Warga Bukit Duri: Kita Enggak Berani Masuk SMAN 8, Kita Bukan Levelnya, Takut Anak Minder

Warga Bukit Duri mengaku tidak berani memasukkan anaknya sekolah ke SMAN 8 Jakarta.

Situs resmi SMAN 8 Jakarta
SMA Negeri 8 Jakarta
Rep: Eva Rianti Red: Bilal Ramadhan

REPUBLIKA.CO.ID, JAKARTA -- Jalur zonasi dalam penerimaan peserta didik baru (PPDB) yang ditetapkan Kemendikbud sejak 2017 rupanya belum benar-benar menyentuh warga di Kelurahan Bukit Duri, Tebet, Jakarta Selatan. Padahal ada SMAN 8 yang menjadi satu-satunya SMA negeri di kelurahan tersebut dan terkenal sebagai salah satu sekolah favorit tingkat nasional.

Baca Juga

Seorang warga Bukit Duri berinisial A mengatakan, dua anaknya tidak mendaftar ke SMAN 8 dengan memanfaatkan jalur zonasi dalam proses PPDB. Kedua anaknya bersekolah di sekitar Tebet, tak jauh dari tempat tinggalnya.

Satu anaknya bersekolah di SMK negeri di Kelurahan Tebet Baru, sementara satu anaknya lagi memilih bersekolah di Pusat Kegiatan Belajar Mengajar (PKBM) Negeri di Kelurahan Manggarai.

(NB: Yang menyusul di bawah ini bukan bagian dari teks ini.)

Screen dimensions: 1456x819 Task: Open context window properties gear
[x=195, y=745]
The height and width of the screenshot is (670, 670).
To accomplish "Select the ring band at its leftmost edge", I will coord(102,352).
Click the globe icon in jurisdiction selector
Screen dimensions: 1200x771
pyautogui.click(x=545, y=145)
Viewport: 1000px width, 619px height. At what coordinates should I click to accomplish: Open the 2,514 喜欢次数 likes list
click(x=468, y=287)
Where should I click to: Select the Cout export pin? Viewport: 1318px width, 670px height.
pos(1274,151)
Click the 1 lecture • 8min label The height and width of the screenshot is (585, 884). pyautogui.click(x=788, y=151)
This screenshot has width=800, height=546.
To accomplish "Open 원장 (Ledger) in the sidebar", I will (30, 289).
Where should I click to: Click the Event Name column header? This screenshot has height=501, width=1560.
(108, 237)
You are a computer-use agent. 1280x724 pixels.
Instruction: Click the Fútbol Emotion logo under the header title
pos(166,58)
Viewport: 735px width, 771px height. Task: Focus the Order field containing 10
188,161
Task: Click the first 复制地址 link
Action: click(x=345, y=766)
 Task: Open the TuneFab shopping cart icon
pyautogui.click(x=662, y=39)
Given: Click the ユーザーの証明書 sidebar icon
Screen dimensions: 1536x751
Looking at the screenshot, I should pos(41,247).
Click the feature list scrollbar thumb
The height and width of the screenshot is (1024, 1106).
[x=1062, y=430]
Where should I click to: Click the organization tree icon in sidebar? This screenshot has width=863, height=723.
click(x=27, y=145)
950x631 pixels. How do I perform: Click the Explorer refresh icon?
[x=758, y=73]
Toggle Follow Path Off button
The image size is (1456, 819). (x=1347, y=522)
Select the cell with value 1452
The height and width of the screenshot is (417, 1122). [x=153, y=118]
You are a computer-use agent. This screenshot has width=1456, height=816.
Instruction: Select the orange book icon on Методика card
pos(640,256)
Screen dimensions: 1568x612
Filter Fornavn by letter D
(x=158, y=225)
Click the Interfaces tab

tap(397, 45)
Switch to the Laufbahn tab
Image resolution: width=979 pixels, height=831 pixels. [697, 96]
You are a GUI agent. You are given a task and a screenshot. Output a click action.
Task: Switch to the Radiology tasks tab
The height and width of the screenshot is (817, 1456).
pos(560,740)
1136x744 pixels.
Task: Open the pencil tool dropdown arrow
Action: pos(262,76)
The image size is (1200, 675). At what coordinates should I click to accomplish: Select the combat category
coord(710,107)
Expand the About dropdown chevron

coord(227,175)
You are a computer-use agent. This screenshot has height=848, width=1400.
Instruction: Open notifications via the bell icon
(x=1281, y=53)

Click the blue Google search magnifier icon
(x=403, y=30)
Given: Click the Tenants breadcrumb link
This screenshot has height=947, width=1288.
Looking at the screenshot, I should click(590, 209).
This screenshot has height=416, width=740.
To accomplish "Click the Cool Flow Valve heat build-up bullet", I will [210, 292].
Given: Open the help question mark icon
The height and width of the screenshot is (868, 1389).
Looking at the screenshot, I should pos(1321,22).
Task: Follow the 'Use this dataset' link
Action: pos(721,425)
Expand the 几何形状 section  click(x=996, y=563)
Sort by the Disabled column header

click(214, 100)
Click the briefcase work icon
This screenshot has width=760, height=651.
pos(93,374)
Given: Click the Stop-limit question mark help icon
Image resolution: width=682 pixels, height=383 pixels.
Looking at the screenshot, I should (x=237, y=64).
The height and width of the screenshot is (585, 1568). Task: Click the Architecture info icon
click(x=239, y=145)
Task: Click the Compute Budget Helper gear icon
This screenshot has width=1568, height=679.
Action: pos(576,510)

A mengaku itu sekolah-sekolah itu pilihan dari anak-anaknya.

A menuturkan, ada beberapa faktor yang menyebabkan tidak memanfaatkan jalur zonasi untuk masuk ke SMAN 8. Permasalahannya lebih kepada kentaranya persepsi bahwa sekolah tersebut merupakan 'sekolah anak orang kaya'. Sehingga keluarganya yang notabene berasal dari kalangan menengah ke bawah mengaku tak cukup bernyali.

"Enggak berani karena kita bukan levelnya, karena itu sekolah orang kaya. Karena di sana baik guru maupun pelajarannya lebih menonjol," kata A kepada Republika, Jumat (7/7/2023).

"Memang banyak yang bilang itu favorit dan orang kaya, kita kan bukan orang kaya takutnya anak-anak minder. Jadi kasihan kalau di situ, anak-anak lain misalnya punya tas dan sepatu bagus, pasti beda sudah," lanjut dia.

 

A masih menganggap bahwa sekolah dengan embel-embel favorit masih ada, meski sistem zonasi yang mengutamakan kesetaraan sudah diberlakukan di jenjang SD hingga SMA.

"Kan baru-baru saja disetarakan. Iya disetarakan, tapi tetap saja mengandalkan nilai harus tinggi dan umur (harus sesuai aturan) juga," ujar dia.

Berdasarkan penuturannya, anak-anaknya juga mengaku tidak mampu untuk bisa bersekolah di sekolah sekaliber SMAN 8. Meski sebenarnya lokasi sekolah sangat dekat dengan rumahnya.

"Pas saya tanya 'mau masuk SMAN 8?' dijawab 'enggak ah di situ orang-orang kaya. Maksud kita kan SMAN 8, jalan kaki aja dekat. Tapi anak-anak enggak ada yang mau berani. Kalau kita kan 'wih keren' di sekolah favorit berarti anak-anak kita pintar," ujar dia.

Menurut penuturan A, sebagian besar warga di Bukit Duri merupakan kalangan menengah ke bawah. Mereka bertempat tinggal tak jauh dari kawasan rel KRL dan Kali Ciliwung. Anak-anak usia sekolah menengah atas di sekitarnya, lanjut A, jarang bersekolah di SMAN 8.

Mereka bersekolah di wilayah tetangga, seperti di kawasan Manggarai. Bahkan jika ada yang mampu bersekolah di sekolah tersebut, hal itu dinilai hal yang luar biasa.

 

"Di RW 11, kalau ada satu saja masuk SMA 8 heboh kita 'wih berani dia', 'tembus ya' jadi omongan dan jadi sesuatu yang luar biasa," tutur dia.